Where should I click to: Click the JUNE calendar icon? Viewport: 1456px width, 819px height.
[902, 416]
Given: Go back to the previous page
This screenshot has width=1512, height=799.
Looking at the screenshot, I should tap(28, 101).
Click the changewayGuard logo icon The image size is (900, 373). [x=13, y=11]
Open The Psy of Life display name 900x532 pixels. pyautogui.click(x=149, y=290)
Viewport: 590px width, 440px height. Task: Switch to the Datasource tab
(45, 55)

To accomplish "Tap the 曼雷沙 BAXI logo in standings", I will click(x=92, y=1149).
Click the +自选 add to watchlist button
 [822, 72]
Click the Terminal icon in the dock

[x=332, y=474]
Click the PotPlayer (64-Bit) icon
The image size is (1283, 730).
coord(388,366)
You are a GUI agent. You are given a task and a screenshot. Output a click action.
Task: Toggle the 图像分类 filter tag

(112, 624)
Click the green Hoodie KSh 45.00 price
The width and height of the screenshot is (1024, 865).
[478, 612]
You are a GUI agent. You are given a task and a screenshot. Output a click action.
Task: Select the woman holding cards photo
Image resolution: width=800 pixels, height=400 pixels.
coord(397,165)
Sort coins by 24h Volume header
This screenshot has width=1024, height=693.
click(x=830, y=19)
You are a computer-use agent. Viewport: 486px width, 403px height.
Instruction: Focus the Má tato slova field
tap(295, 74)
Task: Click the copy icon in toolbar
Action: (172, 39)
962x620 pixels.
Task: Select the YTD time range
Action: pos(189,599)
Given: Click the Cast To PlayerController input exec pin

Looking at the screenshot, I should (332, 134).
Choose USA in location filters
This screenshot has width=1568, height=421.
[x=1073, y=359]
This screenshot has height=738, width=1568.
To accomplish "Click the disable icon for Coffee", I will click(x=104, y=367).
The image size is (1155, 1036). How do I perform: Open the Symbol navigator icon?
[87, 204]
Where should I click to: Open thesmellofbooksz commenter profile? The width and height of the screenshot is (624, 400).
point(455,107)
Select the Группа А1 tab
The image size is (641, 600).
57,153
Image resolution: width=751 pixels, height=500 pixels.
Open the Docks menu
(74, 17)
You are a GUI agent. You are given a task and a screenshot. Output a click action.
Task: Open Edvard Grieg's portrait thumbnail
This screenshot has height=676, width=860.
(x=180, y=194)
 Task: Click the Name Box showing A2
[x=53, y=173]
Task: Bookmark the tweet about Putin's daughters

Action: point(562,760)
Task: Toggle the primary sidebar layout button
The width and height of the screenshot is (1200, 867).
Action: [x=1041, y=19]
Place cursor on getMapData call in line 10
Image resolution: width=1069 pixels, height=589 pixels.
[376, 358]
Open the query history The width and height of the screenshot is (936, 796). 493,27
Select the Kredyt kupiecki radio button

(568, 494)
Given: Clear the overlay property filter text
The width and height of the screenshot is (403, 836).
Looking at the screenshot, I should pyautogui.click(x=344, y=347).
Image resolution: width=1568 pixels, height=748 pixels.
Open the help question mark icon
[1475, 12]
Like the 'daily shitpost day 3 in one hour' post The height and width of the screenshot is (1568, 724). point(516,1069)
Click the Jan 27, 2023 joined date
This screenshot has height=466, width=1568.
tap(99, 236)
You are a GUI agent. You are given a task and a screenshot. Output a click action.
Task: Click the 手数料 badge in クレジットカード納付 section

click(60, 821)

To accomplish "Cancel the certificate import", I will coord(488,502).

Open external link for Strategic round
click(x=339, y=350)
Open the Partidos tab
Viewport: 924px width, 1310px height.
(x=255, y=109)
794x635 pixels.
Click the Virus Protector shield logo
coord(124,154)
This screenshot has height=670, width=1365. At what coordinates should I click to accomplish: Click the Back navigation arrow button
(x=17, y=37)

**Required action:**
Write out every record shown above, word for word.

**Written answer:**
Where should I click to: Click the JUNE calendar icon? Viewport: 1456px width, 819px height.
[902, 416]
Given: Go back to the previous page
This screenshot has width=1512, height=799.
Looking at the screenshot, I should tap(28, 101).
Click the changewayGuard logo icon The image size is (900, 373). [x=13, y=11]
Open The Psy of Life display name 900x532 pixels. pyautogui.click(x=149, y=290)
Viewport: 590px width, 440px height. Task: Switch to the Datasource tab
(45, 55)

To accomplish "Tap the 曼雷沙 BAXI logo in standings", I will click(x=92, y=1149).
Click the +自选 add to watchlist button
 [822, 72]
Click the Terminal icon in the dock

[x=332, y=474]
Click the PotPlayer (64-Bit) icon
The image size is (1283, 730).
coord(388,366)
You are a GUI agent. You are given a task and a screenshot. Output a click action.
Task: Toggle the 图像分类 filter tag

(112, 624)
Click the green Hoodie KSh 45.00 price
The width and height of the screenshot is (1024, 865).
[478, 612]
You are a GUI agent. You are given a task and a screenshot. Output a click action.
Task: Select the woman holding cards photo
Image resolution: width=800 pixels, height=400 pixels.
coord(397,165)
Sort coins by 24h Volume header
This screenshot has width=1024, height=693.
click(x=830, y=19)
You are a computer-use agent. Viewport: 486px width, 403px height.
Instruction: Focus the Má tato slova field
tap(295, 74)
Task: Click the copy icon in toolbar
Action: (172, 39)
962x620 pixels.
Task: Select the YTD time range
Action: pos(189,599)
Given: Click the Cast To PlayerController input exec pin

Looking at the screenshot, I should (332, 134).
Choose USA in location filters
This screenshot has width=1568, height=421.
[x=1073, y=359]
This screenshot has height=738, width=1568.
To accomplish "Click the disable icon for Coffee", I will click(x=104, y=367).
The image size is (1155, 1036). How do I perform: Open the Symbol navigator icon?
[87, 204]
Where should I click to: Open thesmellofbooksz commenter profile? The width and height of the screenshot is (624, 400).
point(455,107)
Select the Группа А1 tab
The image size is (641, 600).
57,153
Image resolution: width=751 pixels, height=500 pixels.
Open the Docks menu
(74, 17)
You are a GUI agent. You are given a task and a screenshot. Output a click action.
Task: Open Edvard Grieg's portrait thumbnail
This screenshot has height=676, width=860.
(x=180, y=194)
 Task: Click the Name Box showing A2
[x=53, y=173]
Task: Bookmark the tweet about Putin's daughters

Action: point(562,760)
Task: Toggle the primary sidebar layout button
The width and height of the screenshot is (1200, 867).
Action: [x=1041, y=19]
Place cursor on getMapData call in line 10
Image resolution: width=1069 pixels, height=589 pixels.
[376, 358]
Open the query history The width and height of the screenshot is (936, 796). 493,27
Select the Kredyt kupiecki radio button

(568, 494)
Given: Clear the overlay property filter text
The width and height of the screenshot is (403, 836).
Looking at the screenshot, I should pyautogui.click(x=344, y=347).
Image resolution: width=1568 pixels, height=748 pixels.
Open the help question mark icon
[1475, 12]
Like the 'daily shitpost day 3 in one hour' post The height and width of the screenshot is (1568, 724). point(516,1069)
Click the Jan 27, 2023 joined date
This screenshot has height=466, width=1568.
tap(99, 236)
You are a GUI agent. You are given a task and a screenshot. Output a click action.
Task: Click the 手数料 badge in クレジットカード納付 section

click(60, 821)

To accomplish "Cancel the certificate import", I will coord(488,502).

Open external link for Strategic round
click(x=339, y=350)
Open the Partidos tab
Viewport: 924px width, 1310px height.
(x=255, y=109)
794x635 pixels.
Click the Virus Protector shield logo
coord(124,154)
This screenshot has height=670, width=1365. At what coordinates should I click to accomplish: Click the Back navigation arrow button
(x=17, y=37)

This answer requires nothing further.